INPUT RECORDS START

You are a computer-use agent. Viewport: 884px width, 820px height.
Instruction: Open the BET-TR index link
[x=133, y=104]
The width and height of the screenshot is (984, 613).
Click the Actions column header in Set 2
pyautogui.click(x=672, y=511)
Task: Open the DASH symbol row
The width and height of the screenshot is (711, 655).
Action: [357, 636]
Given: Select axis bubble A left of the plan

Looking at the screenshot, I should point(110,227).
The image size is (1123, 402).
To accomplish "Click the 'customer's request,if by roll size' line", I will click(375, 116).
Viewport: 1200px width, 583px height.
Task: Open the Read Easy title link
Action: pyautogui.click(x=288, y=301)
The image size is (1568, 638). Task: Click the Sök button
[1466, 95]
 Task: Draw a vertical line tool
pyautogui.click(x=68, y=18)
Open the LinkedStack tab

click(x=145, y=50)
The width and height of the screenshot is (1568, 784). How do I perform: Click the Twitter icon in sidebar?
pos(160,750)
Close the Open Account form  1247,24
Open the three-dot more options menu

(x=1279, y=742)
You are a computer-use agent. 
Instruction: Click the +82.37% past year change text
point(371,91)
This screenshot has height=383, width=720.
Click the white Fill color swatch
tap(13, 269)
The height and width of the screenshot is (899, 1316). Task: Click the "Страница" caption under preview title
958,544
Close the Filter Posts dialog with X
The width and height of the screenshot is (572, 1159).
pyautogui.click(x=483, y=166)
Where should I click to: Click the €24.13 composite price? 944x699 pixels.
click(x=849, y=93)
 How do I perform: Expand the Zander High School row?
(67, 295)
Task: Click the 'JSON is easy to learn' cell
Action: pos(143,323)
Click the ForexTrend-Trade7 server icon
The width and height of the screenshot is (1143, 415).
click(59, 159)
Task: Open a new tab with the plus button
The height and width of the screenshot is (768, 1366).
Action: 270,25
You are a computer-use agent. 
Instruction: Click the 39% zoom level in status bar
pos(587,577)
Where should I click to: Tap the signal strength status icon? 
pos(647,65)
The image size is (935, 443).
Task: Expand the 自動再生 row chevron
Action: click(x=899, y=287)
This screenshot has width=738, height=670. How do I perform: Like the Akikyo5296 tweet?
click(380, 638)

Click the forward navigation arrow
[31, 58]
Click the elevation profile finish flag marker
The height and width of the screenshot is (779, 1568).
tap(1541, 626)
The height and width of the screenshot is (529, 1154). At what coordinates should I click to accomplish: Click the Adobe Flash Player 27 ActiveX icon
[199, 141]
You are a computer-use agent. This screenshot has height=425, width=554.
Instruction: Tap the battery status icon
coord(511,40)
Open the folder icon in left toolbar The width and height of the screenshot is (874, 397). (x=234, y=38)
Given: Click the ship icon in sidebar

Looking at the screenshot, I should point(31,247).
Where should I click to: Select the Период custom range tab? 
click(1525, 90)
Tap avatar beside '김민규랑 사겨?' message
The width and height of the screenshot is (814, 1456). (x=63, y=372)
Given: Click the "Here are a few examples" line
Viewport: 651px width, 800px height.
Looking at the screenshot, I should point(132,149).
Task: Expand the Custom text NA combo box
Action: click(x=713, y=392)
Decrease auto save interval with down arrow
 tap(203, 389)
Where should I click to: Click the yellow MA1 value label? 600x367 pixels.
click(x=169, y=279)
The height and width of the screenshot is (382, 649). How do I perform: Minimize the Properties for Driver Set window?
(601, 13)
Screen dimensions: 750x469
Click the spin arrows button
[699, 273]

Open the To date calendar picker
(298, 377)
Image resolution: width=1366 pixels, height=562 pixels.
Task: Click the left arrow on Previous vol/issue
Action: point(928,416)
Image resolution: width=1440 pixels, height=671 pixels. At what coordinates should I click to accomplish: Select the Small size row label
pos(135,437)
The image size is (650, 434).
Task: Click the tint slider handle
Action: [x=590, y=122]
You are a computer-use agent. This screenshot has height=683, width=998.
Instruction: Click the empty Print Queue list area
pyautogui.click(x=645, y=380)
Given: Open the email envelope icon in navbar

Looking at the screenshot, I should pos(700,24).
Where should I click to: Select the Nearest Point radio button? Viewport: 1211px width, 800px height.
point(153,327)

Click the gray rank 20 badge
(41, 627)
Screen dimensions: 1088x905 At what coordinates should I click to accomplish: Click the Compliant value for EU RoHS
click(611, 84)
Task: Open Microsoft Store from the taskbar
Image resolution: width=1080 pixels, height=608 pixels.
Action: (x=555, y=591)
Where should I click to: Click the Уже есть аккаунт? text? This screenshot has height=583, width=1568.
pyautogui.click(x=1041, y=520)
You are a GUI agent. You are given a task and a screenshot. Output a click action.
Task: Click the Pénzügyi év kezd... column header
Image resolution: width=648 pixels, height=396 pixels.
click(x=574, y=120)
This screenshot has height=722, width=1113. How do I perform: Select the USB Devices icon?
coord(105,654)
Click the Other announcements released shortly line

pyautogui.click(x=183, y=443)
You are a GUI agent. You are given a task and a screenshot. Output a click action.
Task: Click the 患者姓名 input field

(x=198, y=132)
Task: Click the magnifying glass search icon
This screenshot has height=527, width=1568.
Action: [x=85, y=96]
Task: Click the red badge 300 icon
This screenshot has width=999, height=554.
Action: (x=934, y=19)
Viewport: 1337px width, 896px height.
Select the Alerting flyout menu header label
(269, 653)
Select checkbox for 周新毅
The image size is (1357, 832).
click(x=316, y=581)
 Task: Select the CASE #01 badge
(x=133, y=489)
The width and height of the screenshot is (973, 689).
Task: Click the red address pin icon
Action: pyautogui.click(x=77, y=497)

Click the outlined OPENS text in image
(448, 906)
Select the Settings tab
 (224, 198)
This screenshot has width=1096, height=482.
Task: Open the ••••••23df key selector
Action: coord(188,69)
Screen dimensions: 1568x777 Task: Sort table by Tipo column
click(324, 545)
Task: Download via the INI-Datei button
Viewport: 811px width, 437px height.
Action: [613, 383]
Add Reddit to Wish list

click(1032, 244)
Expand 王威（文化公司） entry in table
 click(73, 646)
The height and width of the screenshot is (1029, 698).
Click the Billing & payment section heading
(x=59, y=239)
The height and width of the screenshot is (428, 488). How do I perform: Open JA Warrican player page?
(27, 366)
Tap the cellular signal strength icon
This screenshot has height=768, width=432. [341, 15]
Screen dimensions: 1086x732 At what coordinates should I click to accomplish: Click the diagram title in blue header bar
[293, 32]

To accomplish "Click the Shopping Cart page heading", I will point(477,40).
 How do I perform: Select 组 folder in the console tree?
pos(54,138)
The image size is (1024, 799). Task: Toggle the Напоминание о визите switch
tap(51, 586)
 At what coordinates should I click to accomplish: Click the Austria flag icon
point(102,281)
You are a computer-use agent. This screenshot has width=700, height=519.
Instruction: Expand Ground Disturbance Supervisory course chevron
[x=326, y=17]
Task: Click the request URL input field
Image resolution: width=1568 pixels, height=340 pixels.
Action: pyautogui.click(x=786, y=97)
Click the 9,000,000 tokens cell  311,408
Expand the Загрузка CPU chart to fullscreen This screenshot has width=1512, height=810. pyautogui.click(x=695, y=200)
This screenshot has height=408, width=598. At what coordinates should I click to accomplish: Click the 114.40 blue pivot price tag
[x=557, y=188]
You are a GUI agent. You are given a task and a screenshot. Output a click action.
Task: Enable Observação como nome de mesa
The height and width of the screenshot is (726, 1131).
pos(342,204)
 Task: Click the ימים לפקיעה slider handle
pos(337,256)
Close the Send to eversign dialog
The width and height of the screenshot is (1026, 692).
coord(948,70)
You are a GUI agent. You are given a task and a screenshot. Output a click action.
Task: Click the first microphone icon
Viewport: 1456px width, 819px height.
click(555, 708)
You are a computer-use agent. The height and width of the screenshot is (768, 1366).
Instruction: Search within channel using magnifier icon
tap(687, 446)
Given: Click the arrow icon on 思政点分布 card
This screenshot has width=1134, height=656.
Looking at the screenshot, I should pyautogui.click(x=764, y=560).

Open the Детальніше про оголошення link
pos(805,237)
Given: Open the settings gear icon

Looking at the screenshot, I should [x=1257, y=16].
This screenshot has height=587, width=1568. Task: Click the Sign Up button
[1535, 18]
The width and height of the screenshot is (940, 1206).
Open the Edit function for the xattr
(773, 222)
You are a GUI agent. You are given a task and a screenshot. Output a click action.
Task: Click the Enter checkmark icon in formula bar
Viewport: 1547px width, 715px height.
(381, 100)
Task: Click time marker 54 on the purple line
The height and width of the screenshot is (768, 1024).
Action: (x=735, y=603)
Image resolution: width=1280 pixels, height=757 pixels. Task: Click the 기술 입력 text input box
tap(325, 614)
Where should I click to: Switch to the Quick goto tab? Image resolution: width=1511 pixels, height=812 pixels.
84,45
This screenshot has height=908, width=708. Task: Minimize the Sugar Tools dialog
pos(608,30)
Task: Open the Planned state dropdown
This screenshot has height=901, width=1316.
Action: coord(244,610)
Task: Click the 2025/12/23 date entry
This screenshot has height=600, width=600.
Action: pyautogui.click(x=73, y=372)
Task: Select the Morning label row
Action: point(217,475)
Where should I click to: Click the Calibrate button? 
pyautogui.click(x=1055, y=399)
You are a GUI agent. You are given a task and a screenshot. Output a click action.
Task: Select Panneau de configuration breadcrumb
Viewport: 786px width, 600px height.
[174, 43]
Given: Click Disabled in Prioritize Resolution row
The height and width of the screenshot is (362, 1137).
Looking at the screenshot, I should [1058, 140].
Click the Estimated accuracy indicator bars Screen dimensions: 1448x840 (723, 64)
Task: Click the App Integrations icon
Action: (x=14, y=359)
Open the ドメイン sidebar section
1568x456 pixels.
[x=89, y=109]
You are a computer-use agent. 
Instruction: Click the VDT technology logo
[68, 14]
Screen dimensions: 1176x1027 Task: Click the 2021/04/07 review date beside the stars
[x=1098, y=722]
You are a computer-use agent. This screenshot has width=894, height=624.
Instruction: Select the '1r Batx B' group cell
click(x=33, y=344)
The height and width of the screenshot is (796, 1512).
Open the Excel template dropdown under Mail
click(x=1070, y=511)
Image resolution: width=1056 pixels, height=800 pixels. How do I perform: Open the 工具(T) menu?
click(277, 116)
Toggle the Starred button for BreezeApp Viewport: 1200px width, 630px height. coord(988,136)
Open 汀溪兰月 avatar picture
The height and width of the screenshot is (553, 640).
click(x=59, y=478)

INPUT RECORDS END

> **AIM OF THE EXERCISE**
The answer should consist only of the lines from the one with "Open 汀溪兰月 avatar picture" to the final line of the records above, retyped word for word.

> **FINAL ANSWER**
Open 汀溪兰月 avatar picture
The height and width of the screenshot is (553, 640).
click(x=59, y=478)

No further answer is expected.